Postby tiltbillings » Wed Jul 14, 2010 8:32 pm

Shonin wrote:
tiltbillings wrote:Do we want to go into this in detail?


Well, I've already spent quite a lot of time making this case. I'm not sure I can spend much more. Basically - and this is confirmed experientially for me as well as being an intellectual position - the disappearance of the sense of self is not annihilation or oblivion or an experience of loss. Rather, it is an intimacy with (or 'non-separation' from) all phenomena. The sense of self and the sense of not-self/other are mutually dependent. They arise and vanish together. The end of the conceit 'I am' necessarily ends the notion/sense of that which is 'not-I', in other words, it is the duality of self/other which ends.
Okay. Taking this as being an accurate reflection of of insight, why saddle this with a term - non-duality - that is so over-loaded with all sort of things that have not a thing to do with this sort of experience?
Let me give a description of this sort of thing:
During a three month vipassana retreat I was suffering from muscle spasms in my back. Very, very painful, and having struggled with it greatly, I went to one of the teachers there, Joseph Goldstein, who said that I should use the pain as the object of awareness. Damn, the obvious is stated, but sometimes being told the obvious is all that is needed.

My next chance to sit was during the evening Dharma talk. As usual the pain started as I assumed my sitting posture. I had all I could do to keep from bolting out of the room to get away from the pain of the posture. With no small effort I was able to bring attention to the pain. As the pain became the object of my attention, everything else was blocked out.

Intense, deep concentration. I heard nothing, was aware of nothing going on around me. There was just pain. Once I was able to establish awareness on – in – the pain, I was able to relax into it. The mindfulness became clear and very precise.

The pain which had been a solid rock like thing became a play of sensation changing at an incredible rate, and the closer I attended to the change the clearer it became. There was no thinking about this, just attending to what was happening. As the muscles spasmed, sending out a paroxysm of pain, there was contracting from the pain – it was not as I wanted it to be - I was suffering.

As the attention become more precise, the pain and suffering were seen as separate but inter-related things, the "I" was an add-on to the pain giving it the sense of suffering and the contracting from that – I do not want this pain.

In the simple act of attending to the pain, this whole dynamic concatenation became clear and obvious, and with that insight the next spasm was not painful. It was, rather, a play of very, very rapidly changing sensations that was empty of a sense of "I". It was even empty of the sense of the concept of pain. The sense of "I" that arose was changing in response the changing conditions, and it, in its arising and changing, was seen as empty of any solidity.

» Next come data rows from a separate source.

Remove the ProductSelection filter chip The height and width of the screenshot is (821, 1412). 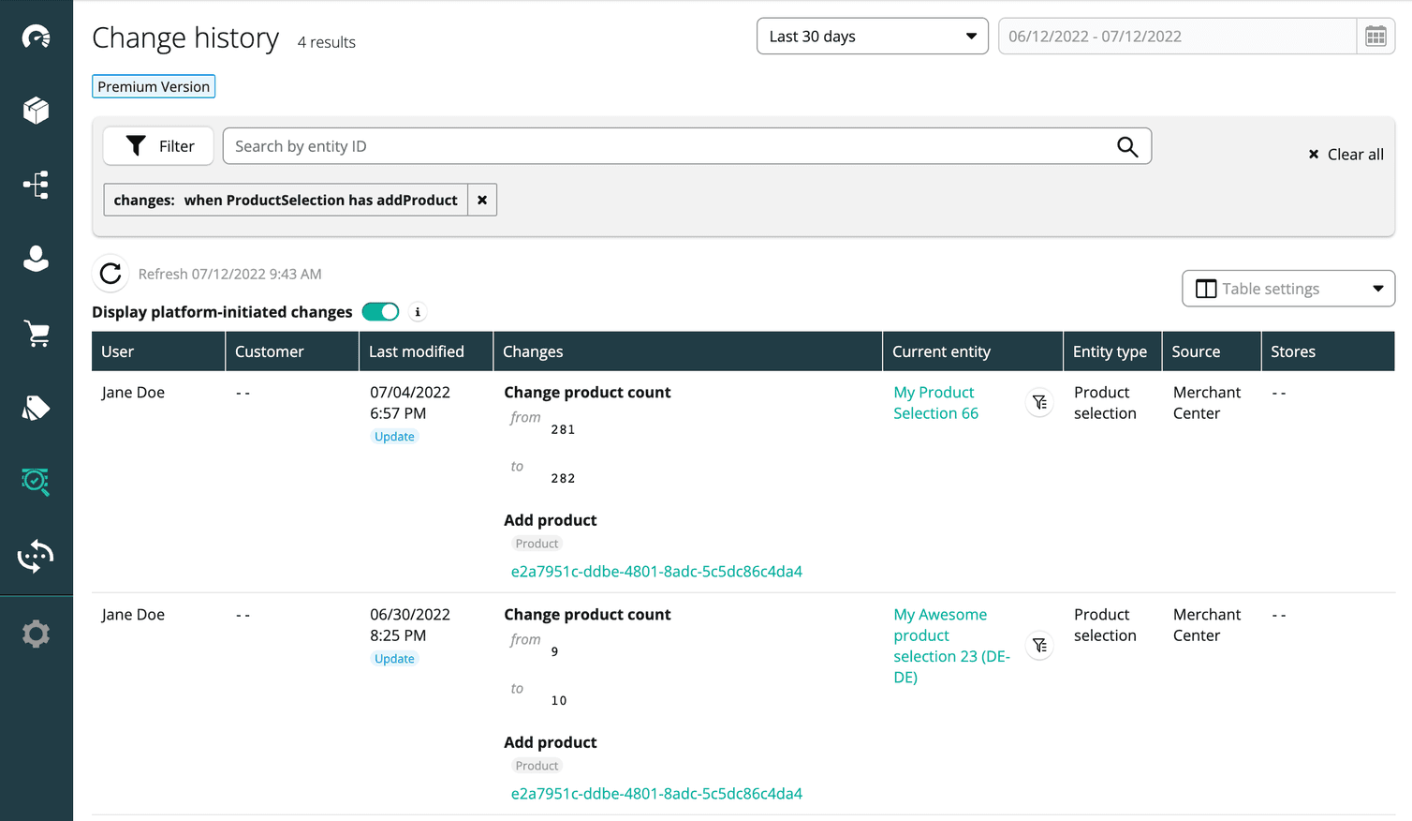(x=481, y=200)
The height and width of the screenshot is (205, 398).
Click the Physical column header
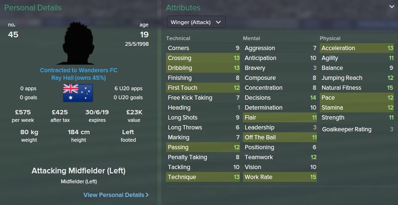coord(330,38)
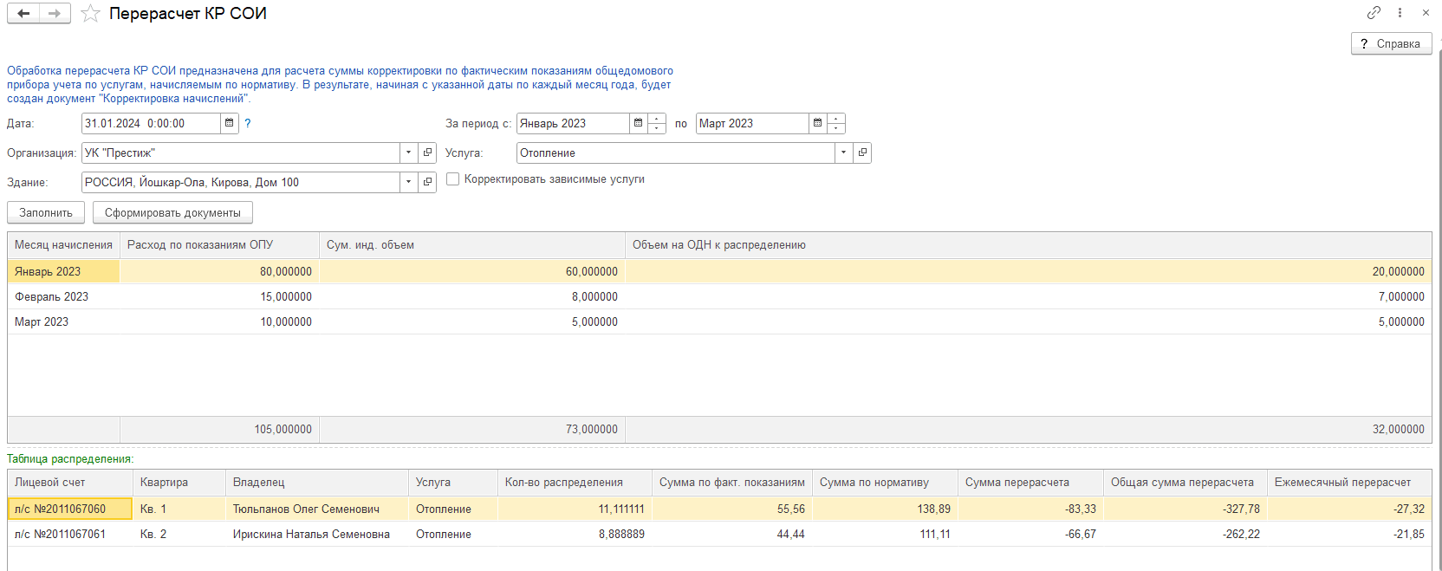This screenshot has height=571, width=1442.
Task: Click the forward navigation arrow
Action: (x=55, y=14)
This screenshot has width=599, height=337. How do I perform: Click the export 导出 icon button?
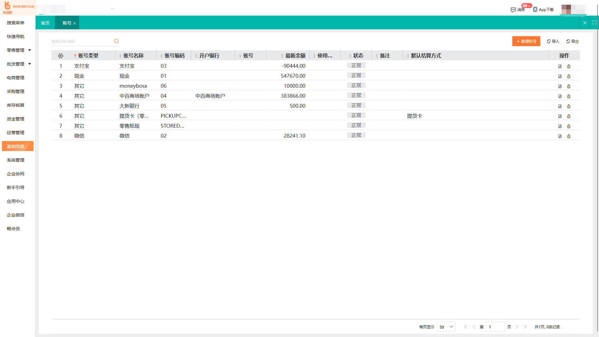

With that there was no resistance, no more contraction. There came a remarkable relaxation of my body, and my attention became very broad and open, attentive to the rise and fall of whatever came into its purview.

The limitations of my body became transparent, there being no inside, no outside. It was all very ordinary: there was the Dharma talk that was happening, the coughing, shuffling of the other students, and the stuff happening "inside" of me. All just stuff happening with incredible rapidity and incredible clarity. It just was, empty, clear rising and falling. Suchness. Openness.
Nowhere in this do I see "non-dual" and all its baggage as being applicable. All "non-dual" would do is add a conceptual coloration that has no place here.
This being is bound to samsara, kamma is his means for going beyond.
SN I, 38.

Ar scáth a chéile a mhaireas na daoine.
People live in one another’s shelter.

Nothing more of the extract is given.